Burke uses the generational structure very effectively. Events,
preferences, or even whims early in the novel turn into rituals or
traditions. Early characters take on outsized roles in history. The
humans stick with the rather absurd constitution of Pax, but do so in a
way that feels true to how humans reinterpret and stretch and layer
meaning on top of wholly inadequate documents written in complete
ignorance of the challenges that later generations will encounter. I
would have been happier without the misery and sickness and messy
physicality of this abusive colonization project, but watching generations
of humans patch together a mostly functioning society was intellectually
satisfying.
The alien interactions were also solid, with the caveat that it's probably
impossible to avoid a lot of anthropomorphizing. If I were going to sum
up the theme of the novel in a sentence, it's that even humans who think
they want to live in harmony with nature are carrying more arrogance about
what that harmony would look like than they realize. In most respects the
human colonists stumbled across the best-case scenario for them on this
world, and it was still harder than anything they had imagined.
Unfortunately, I thought the tail end of the book had the weakest plot.
It fell back on a story that could have happened in a lot of first-contact
novels, rather than the highly original negotiation over ecological niches
that happened in the first half of the book.

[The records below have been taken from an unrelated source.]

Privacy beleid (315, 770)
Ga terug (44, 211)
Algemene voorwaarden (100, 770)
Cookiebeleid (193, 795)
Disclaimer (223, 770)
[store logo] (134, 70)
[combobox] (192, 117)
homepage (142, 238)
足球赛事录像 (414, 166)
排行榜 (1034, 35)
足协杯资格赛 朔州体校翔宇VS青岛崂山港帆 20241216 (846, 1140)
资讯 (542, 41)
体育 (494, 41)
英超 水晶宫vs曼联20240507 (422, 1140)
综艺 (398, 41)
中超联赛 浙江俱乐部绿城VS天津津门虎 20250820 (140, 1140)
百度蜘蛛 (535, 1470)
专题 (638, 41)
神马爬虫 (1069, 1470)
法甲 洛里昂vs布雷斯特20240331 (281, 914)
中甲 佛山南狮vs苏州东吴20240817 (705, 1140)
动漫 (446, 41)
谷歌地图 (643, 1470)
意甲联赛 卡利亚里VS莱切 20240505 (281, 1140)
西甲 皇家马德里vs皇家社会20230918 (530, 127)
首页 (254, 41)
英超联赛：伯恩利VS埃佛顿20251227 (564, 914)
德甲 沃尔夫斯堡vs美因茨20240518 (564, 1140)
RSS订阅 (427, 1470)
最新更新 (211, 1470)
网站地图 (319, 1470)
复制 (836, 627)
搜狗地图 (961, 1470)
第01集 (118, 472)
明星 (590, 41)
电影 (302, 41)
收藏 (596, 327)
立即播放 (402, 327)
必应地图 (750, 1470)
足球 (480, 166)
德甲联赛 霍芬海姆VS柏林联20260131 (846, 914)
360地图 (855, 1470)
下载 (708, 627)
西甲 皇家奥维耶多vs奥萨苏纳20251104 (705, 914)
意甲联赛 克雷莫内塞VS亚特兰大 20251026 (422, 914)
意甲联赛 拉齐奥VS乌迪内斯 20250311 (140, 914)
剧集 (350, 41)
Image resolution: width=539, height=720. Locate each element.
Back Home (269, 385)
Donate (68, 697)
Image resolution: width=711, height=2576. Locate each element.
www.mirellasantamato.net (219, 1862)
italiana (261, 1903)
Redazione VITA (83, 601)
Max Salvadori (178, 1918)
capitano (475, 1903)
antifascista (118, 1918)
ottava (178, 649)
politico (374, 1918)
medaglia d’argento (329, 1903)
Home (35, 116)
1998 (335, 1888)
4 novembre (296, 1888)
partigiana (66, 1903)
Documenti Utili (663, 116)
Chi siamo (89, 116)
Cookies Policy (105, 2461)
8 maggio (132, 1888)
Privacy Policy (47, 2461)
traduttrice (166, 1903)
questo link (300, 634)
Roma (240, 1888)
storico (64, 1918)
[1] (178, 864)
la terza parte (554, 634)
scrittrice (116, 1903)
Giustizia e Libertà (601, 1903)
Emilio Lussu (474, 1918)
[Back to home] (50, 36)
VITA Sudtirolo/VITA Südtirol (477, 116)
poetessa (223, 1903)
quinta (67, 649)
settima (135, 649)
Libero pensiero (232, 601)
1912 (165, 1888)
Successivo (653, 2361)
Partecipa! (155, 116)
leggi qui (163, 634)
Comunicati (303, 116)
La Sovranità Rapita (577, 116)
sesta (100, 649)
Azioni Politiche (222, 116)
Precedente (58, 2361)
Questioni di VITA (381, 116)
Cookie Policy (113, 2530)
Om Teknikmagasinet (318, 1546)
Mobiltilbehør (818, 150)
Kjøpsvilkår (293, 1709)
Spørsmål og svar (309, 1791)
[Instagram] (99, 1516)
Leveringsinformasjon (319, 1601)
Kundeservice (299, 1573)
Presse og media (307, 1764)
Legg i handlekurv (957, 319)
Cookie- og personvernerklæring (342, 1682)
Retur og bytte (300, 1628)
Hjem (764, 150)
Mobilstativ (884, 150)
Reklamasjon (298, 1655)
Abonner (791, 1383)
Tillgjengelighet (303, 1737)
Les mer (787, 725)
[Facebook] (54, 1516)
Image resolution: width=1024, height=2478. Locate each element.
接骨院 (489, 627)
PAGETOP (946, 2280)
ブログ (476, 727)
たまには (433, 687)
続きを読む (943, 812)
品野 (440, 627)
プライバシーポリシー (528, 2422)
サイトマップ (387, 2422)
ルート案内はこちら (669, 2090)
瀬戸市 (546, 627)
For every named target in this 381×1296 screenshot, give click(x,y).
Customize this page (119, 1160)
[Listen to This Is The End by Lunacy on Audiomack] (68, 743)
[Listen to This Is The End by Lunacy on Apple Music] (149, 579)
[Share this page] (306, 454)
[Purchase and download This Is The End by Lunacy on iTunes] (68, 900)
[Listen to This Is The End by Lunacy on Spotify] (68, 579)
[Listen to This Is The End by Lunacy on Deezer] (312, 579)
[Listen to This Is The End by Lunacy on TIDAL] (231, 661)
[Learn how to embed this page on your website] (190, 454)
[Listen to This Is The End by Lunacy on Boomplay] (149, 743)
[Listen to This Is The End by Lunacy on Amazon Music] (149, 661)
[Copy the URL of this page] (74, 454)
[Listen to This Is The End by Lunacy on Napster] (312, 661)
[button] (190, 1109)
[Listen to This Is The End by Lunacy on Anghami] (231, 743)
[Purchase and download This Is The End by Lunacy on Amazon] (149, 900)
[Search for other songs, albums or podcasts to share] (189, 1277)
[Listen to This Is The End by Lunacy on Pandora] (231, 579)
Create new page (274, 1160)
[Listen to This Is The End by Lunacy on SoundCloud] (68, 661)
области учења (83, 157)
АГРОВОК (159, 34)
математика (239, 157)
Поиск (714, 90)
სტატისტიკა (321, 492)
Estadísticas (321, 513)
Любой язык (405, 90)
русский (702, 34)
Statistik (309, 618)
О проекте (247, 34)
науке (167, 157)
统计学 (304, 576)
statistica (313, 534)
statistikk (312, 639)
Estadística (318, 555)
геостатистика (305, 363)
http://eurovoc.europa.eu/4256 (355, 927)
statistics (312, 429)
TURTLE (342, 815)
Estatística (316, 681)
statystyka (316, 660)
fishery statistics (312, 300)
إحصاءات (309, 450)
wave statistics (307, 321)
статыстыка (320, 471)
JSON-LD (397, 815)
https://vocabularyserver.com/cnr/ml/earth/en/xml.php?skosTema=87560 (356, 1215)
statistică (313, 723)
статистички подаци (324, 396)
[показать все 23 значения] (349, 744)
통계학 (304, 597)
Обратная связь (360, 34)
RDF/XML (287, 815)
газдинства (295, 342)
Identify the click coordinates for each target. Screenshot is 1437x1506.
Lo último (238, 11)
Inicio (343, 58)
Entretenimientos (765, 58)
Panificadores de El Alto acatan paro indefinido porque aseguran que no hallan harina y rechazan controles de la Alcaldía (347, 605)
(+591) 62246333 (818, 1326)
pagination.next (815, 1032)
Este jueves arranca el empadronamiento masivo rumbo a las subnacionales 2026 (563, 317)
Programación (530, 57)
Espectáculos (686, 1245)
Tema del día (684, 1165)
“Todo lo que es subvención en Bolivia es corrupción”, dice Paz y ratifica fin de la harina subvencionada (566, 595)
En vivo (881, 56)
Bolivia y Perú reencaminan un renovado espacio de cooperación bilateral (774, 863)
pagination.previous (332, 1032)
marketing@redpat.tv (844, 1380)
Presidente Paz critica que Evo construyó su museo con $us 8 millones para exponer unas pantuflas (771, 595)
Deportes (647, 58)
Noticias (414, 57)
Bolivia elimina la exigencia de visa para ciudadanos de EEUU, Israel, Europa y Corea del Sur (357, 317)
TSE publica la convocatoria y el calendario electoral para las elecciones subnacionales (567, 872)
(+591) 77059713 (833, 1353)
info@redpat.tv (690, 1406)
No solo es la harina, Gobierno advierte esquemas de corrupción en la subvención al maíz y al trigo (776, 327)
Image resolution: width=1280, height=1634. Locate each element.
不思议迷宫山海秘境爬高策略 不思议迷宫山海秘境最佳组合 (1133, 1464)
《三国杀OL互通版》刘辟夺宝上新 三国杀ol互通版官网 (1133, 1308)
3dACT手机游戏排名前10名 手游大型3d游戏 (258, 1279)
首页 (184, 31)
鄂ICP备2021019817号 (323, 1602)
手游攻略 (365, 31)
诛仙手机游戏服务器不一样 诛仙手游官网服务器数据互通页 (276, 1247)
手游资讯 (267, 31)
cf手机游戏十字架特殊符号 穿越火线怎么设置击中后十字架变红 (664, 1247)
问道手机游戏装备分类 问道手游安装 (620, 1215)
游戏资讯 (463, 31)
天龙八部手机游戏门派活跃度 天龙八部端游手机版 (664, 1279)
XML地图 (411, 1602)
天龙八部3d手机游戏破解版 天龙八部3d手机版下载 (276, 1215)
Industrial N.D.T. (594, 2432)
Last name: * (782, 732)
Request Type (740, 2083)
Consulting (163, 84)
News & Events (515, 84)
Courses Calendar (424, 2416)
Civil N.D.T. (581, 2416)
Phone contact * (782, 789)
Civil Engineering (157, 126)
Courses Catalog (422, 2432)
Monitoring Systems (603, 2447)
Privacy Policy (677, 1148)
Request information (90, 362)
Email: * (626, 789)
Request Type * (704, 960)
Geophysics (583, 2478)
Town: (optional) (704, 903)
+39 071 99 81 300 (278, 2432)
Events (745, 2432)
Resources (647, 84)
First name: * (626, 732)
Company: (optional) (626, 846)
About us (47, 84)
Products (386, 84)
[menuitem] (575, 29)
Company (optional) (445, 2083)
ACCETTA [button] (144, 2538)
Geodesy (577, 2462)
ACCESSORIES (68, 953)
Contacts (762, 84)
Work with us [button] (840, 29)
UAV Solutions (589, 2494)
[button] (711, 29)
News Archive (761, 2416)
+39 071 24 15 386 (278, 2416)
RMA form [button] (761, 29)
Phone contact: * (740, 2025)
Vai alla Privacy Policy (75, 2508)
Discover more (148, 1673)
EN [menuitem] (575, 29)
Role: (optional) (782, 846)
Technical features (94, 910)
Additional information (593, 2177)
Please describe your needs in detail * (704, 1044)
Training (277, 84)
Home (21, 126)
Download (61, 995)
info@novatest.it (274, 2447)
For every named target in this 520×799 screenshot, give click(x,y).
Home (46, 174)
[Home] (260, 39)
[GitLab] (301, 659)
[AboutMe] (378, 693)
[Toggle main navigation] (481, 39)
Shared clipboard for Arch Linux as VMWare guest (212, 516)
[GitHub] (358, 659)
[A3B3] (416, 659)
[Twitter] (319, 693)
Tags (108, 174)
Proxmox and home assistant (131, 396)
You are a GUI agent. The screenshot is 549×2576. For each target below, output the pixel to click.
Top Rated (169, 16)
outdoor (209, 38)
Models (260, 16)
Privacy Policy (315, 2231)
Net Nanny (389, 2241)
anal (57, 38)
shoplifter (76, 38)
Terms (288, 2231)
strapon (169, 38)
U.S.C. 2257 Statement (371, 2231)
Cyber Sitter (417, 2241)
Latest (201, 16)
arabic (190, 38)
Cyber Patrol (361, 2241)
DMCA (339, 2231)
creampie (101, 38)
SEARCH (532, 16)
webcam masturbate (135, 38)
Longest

Out of eight viewpoint characters in this book, I only liked one of them
(Sylvia). Tatiana and Lucille were okay, and I might have warmed to them
if they'd had more time in the spotlight, but I felt like they kept making
bad decisions. That's the main reason why I can't really recommend it; I
read for characters, I didn't really like the characters, and it's hard
for a book to recover from that. It made the story feel chilly and
distant, more of an intellectual exercise than the sort of engrossing
emotional experience I prefer.
But, that said, this is solid SF speculation. If your preferred balance
of ideas and characters is tilted more towards ideas than mine, and
particularly if you like interesting aliens and don't mind the loss of
technology setting, this may well be to your liking. Even with all of my
complaints, I'm curious enough about the world that I am tempted to read
the sequel, since its plot appears to involve more of the kind of SF
elements I like.
Followed by
Interference.
Content warning: Rape, and a whole lot of illness and death.